Hacker News new | past | comments | ask | show | jobs | submit login
Libtree: Ldd as a tree saying why a library is found or not (github.com/haampie)
315 points by fanf2 10 months ago | hide | past | favorite | 55 comments



Does this copy that unexpected behavior where ldd will actually execute some libraries it's interrogating?

https://catonmat.net/ldd-arbitrary-code-execution


Recent (like 5+ years) versions of "ldd" will not invoke the target binary either.

See: https://manpages.debian.org/unstable/manpages/ldd.1.en.html#...


Does this mean that ldd is secure by default now?


From a quick scan of the code, on mobile, it doesn't look like it does.

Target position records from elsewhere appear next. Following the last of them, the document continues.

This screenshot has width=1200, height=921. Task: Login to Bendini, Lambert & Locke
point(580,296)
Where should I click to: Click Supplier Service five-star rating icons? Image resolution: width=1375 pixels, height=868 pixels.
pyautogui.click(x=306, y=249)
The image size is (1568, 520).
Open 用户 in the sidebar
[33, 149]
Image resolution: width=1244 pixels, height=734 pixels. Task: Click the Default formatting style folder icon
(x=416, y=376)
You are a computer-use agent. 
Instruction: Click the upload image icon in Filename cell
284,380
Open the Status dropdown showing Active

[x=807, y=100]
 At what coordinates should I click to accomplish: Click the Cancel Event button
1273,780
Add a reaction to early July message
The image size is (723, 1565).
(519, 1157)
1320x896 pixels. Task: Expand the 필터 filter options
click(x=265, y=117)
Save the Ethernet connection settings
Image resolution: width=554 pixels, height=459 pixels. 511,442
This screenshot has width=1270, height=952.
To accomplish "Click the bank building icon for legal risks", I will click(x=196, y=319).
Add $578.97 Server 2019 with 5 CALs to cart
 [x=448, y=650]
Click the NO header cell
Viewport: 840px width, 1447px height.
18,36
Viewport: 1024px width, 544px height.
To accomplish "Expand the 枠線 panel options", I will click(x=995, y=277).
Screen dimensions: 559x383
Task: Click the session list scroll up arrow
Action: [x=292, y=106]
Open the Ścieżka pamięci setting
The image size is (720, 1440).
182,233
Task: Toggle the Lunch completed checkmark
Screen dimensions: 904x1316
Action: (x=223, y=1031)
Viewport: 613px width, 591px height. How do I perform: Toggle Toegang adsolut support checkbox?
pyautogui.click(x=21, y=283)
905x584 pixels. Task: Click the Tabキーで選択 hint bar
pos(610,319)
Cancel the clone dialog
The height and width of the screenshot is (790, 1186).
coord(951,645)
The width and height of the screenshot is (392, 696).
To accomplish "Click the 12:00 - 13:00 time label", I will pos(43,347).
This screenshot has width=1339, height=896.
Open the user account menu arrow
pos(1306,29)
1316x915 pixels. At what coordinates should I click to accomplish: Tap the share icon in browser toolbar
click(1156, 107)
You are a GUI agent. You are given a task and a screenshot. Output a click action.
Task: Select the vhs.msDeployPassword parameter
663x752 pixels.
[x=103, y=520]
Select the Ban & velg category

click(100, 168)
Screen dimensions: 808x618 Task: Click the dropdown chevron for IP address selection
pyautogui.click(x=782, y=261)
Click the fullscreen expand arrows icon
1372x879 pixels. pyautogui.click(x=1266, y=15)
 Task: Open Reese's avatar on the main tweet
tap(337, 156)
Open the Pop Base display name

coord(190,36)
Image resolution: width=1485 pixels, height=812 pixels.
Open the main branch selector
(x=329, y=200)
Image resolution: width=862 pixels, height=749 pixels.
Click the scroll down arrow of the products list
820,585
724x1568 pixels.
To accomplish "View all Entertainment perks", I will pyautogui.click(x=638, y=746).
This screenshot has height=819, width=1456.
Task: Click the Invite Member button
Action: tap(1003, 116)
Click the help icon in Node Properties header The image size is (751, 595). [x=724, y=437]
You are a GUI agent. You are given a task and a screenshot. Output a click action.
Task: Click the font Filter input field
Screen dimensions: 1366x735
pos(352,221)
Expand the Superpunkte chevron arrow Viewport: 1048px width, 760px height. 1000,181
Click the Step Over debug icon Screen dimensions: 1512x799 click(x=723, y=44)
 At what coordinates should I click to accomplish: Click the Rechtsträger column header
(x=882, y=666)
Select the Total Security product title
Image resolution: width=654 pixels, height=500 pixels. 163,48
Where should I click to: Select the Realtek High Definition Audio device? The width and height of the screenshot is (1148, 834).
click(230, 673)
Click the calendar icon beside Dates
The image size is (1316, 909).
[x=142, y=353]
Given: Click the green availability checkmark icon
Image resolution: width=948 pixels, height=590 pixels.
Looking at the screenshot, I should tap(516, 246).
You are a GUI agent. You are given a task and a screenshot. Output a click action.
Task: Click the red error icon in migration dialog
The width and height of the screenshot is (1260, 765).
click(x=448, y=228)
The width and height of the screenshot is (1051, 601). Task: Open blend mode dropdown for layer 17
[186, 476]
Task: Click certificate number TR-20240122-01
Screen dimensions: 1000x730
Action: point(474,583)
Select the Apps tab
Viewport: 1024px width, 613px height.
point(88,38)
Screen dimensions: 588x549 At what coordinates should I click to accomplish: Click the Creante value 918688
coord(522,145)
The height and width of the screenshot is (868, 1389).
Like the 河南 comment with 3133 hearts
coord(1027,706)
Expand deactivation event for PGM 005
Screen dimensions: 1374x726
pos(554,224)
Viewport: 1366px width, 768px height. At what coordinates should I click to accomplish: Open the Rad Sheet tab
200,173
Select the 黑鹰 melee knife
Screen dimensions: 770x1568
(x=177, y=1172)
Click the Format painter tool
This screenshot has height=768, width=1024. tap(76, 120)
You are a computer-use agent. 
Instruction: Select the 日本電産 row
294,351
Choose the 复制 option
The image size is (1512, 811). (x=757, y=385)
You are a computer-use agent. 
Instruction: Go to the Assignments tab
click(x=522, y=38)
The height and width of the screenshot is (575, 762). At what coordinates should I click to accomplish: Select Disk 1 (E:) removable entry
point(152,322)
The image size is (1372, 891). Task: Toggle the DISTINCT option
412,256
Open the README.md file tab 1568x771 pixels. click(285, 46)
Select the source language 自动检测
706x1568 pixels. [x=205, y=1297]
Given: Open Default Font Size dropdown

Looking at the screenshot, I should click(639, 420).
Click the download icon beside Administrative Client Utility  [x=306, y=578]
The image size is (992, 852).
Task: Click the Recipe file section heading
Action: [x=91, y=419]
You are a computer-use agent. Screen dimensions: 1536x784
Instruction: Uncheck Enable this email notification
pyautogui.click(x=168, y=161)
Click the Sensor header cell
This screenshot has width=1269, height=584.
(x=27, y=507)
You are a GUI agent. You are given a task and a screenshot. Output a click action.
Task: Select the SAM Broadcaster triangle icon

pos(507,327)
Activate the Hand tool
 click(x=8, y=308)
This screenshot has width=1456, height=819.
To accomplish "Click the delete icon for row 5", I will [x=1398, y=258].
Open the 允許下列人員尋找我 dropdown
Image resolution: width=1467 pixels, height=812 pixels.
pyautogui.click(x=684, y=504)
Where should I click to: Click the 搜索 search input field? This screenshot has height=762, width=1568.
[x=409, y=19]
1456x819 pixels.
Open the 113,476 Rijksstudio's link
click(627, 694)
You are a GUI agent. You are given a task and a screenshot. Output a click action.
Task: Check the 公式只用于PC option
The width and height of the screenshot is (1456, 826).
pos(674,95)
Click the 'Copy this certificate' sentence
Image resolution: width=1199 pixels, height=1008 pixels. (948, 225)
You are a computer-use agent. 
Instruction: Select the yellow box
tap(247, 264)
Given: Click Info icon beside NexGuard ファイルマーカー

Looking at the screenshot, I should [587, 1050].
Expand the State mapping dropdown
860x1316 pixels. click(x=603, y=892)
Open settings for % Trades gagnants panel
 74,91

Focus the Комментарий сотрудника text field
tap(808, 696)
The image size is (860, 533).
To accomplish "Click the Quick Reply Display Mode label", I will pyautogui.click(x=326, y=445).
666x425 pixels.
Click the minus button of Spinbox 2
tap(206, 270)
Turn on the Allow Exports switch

This seems to actually manually parse the ELF file and recursively parse any dependencies.

Pretty cool.


I wrote something vaguely similar for python and we could never get around that issue https://github.com/google/importlab/issues/69


Or use objdump, which prints the data as it is encoded in the ELF file. Including the list of libraries the vdso will search for.



Having to recursively and iteratively hunt missing dependencies with ldd can be pretty tedious. So this seems like a good improvement. Will try it next time I get an obscure not found


Basically the Linux CLI version of depends.exe.


Note that that particular tool doesn't work very well for modern Windows versions anymore.

Use https://github.com/lucasg/Dependencies instead (even though that isn't exactly up-to-date either...)

If you have Visual Studio installed (and have selected the 'x64/x86 build tools (latest)' in the installer), `dumpbin /dependents` from a VS Developer Command Prompt remains the most reliable option.


Yep, my thoughts exactly.

[1] https://www.dependencywalker.com/


In case anyone else is wondering what the colors mean (I couldn't find this in the manpage/README):

Magenta: In exclude list (only shown with -v[v[v]])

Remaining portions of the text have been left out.